At least 11 states have stepped in with their own funds to partially offset the federal loss. California has committed the most, with Governor Gavin Newsom announcing over $140 million in state support in October 2025 and signing an additional $90 million emergency allocation in February 2026. New York and Washington pledged to cover the full gap in their states. Colorado legislated a guarantee of state reimbursement without a specific dollar cap. Other states provided more modest allocations: New Jersey committed $8 million; Connecticut, $8.5 million; Oregon, $7.5 million; Illinois, $4 million; New Mexico, $3 million; and Massachusetts, $2 million (which the state acknowledged was insufficient to fully replace the federal funds).

In total, 13 states allocated roughly $300 million collectively. But the Democratic Senate report noted that this remains far short of the roughly $700 million in annual Medicaid care Planned Parenthood affiliates had been providing, and the financial burden on states is not sustainable over the long term.

Title X Funding Squeeze

The Medicaid ban was not the only funding pressure. In a separate administrative action in spring 2025, the Department of Health and Human Services withheld Title X family planning grants from all Planned Parenthood grantees and several other organizations, citing concerns about compliance with executive orders on diversity, equity, and inclusion. The freeze affected 144 Planned Parenthood clinics across 20 states and an estimated 842,000 patients served by the broader group of affected grantees. The funds were eventually restored in December 2025 after grantees made what HHS described as “clarifications,” and a related lawsuit was dropped in January 2026. Some clinics that closed during the freeze period, however, have not reopened.

Looking further ahead, the FY2027 Title X Notice of Funding Opportunity released in April 2026 signals a significant restructuring of the program’s priorities. The new funding announcement emphasizes fertility-awareness-based methods, “body literacy,” chronic disease management related to fertility, and support for “family formation,” while placing comparatively less emphasis on contraception and other services that have historically been central to Title X. Applicants must also demonstrate alignment with priorities including eliminating DEI practices and protecting parental rights.
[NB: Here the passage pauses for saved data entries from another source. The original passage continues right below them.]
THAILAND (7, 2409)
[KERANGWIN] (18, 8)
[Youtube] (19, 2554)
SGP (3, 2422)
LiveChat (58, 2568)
The shift could further reduce Planned Parenthood’s participation in the Title X program when new five-year grants begin in 2027.

What Happens Next

The one-year federal Medicaid ban is set to expire on July 4, 2026. Whether it will be extended depends on future legislation. On January 12, 2026, the Republican Study Committee released a framework for a 2026 reconciliation package that would make the defunding of Planned Parenthood permanent. That proposal has not yet been translated into specific legislative language, and Republicans hold narrow margins — a five-seat majority in the House and six seats in the Senate — making passage uncertain.

Even without a federal extension, the Supreme Court’s Medina ruling gives individual states the authority to exclude Planned Parenthood from their Medicaid programs on their own. The KFF noted that while the 2026 House and Senate budget resolutions do not currently extend the ban, its continuation through reconciliation remains a possibility. Meanwhile, the clinic closures and staffing losses that occurred during the ban’s enforcement may prove difficult to reverse regardless of what Congress does next.